(Beginning of RECORDS SUPPLIED)

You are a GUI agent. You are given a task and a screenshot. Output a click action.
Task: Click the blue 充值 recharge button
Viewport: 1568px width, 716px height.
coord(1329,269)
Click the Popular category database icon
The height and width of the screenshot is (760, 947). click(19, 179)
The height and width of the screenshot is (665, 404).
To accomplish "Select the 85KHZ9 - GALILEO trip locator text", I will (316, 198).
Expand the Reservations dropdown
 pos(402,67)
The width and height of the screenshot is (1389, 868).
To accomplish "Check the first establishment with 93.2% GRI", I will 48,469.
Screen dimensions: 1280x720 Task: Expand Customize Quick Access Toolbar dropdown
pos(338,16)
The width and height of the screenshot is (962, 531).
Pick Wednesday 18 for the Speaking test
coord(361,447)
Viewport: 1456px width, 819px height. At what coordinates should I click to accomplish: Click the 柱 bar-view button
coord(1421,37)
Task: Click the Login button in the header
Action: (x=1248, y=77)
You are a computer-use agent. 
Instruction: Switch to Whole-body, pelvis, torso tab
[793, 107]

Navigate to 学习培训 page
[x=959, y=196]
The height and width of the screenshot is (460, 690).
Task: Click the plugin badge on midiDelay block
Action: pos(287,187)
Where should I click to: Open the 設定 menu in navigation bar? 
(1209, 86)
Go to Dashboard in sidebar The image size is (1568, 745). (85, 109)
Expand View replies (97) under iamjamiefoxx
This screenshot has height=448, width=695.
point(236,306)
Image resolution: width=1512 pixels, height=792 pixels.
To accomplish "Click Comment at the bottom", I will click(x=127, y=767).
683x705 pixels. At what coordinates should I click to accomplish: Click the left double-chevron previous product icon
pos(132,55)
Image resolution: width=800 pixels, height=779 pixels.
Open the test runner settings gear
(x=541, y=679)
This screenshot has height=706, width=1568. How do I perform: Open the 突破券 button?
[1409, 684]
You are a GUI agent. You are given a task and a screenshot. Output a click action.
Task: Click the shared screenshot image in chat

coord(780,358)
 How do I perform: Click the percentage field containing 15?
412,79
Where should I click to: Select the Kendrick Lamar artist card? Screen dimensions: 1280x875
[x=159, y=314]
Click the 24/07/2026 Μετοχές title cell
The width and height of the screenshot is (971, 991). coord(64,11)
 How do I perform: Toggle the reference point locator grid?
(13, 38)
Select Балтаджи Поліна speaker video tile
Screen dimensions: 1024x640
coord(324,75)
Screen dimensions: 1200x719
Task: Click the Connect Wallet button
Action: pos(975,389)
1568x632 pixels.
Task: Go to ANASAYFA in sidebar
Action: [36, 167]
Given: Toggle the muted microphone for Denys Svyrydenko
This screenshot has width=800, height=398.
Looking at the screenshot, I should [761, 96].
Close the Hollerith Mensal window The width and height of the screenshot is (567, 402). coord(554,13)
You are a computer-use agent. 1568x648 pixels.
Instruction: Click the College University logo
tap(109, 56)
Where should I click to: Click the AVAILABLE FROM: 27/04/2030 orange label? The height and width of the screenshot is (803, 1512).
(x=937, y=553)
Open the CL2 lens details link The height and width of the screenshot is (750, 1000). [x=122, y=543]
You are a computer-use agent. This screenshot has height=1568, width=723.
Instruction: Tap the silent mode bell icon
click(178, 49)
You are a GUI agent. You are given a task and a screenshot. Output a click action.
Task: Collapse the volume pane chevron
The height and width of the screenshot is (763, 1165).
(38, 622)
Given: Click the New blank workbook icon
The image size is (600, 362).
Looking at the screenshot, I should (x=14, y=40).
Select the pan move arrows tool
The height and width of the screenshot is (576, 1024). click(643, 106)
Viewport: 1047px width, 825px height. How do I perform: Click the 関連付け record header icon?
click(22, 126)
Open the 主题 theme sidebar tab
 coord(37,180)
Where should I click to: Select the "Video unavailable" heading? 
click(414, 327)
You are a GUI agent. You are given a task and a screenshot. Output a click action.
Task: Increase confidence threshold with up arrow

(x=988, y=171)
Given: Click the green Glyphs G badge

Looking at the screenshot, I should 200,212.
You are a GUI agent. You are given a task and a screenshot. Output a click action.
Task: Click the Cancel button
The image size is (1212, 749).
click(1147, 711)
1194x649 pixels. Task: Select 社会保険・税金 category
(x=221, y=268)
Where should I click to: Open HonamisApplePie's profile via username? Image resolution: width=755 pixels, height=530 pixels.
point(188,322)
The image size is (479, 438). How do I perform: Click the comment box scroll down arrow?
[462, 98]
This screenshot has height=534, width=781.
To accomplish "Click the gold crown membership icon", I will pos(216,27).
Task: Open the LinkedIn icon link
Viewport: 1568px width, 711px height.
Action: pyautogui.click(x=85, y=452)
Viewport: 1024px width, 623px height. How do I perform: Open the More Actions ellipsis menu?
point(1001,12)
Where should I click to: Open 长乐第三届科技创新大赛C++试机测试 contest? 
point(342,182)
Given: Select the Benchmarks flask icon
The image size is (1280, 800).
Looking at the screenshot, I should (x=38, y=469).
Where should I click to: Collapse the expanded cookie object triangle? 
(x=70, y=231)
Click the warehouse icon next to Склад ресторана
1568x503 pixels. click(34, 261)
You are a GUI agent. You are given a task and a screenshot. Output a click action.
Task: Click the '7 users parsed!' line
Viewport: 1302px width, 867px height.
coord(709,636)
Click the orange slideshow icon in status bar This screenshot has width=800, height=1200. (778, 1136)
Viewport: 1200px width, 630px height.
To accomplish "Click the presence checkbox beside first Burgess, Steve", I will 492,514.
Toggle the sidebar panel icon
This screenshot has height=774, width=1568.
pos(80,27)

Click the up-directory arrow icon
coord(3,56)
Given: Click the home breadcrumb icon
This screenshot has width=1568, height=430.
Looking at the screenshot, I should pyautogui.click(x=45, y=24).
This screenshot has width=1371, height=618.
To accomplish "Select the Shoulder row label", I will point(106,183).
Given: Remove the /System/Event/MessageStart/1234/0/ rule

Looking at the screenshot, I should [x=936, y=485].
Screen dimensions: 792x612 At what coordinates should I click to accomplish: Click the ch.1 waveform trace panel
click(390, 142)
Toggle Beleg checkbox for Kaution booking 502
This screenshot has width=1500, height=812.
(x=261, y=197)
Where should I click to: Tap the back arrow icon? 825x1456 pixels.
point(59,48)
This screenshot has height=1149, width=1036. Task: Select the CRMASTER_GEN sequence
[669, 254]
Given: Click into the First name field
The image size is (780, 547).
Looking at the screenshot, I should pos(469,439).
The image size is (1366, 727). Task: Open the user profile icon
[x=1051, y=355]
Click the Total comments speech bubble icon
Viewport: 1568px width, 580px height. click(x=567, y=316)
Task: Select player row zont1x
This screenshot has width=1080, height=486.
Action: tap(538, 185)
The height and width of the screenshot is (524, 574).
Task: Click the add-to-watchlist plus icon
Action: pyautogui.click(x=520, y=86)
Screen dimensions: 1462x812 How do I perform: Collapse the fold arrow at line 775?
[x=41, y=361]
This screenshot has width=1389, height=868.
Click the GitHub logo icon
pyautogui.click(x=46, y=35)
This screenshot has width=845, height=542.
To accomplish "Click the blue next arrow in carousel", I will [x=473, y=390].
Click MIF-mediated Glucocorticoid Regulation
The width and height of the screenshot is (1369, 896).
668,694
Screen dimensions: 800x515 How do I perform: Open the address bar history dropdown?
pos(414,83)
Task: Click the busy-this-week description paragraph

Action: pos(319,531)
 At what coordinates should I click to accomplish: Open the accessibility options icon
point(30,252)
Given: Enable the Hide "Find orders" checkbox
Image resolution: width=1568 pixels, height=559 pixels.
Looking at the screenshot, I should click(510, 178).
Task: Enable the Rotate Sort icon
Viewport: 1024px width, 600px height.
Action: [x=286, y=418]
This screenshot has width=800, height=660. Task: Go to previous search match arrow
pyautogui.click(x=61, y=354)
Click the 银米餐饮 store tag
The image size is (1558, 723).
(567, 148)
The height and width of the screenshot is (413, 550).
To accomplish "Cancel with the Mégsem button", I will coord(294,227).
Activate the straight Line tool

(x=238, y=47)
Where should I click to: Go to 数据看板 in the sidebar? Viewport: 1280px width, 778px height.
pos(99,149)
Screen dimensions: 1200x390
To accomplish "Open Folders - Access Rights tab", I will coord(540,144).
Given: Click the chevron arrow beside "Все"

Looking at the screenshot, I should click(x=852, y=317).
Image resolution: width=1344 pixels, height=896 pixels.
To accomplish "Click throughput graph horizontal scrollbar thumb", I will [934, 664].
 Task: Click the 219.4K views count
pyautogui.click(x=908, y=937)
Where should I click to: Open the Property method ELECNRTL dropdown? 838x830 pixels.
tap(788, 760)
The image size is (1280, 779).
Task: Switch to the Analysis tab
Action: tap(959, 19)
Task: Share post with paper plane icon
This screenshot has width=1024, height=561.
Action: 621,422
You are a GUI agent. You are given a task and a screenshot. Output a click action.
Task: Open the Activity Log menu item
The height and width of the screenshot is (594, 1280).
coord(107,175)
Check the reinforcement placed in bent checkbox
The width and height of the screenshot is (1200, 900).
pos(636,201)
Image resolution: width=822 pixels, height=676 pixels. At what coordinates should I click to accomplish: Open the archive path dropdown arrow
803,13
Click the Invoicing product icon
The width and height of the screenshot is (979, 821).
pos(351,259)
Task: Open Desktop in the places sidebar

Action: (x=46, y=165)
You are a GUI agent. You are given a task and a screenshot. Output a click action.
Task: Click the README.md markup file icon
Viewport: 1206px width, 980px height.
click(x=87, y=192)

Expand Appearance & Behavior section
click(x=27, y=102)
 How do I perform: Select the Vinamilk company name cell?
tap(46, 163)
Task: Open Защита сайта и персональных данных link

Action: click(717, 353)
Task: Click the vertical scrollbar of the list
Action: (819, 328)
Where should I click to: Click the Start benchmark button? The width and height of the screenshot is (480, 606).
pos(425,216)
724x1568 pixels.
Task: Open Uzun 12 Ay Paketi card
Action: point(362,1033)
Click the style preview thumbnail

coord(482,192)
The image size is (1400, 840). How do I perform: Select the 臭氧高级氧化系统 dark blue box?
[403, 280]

(End of RECORDS SUPPLIED)

Retype, exactly and in full, the lines above from the one containing "Given: Remove the" through the one containing "Toggle Beleg checkbox for Kaution booking 502".

Given: Remove the /System/Event/MessageStart/1234/0/ rule

Looking at the screenshot, I should [x=936, y=485].
Screen dimensions: 792x612 At what coordinates should I click to accomplish: Click the ch.1 waveform trace panel
click(390, 142)
Toggle Beleg checkbox for Kaution booking 502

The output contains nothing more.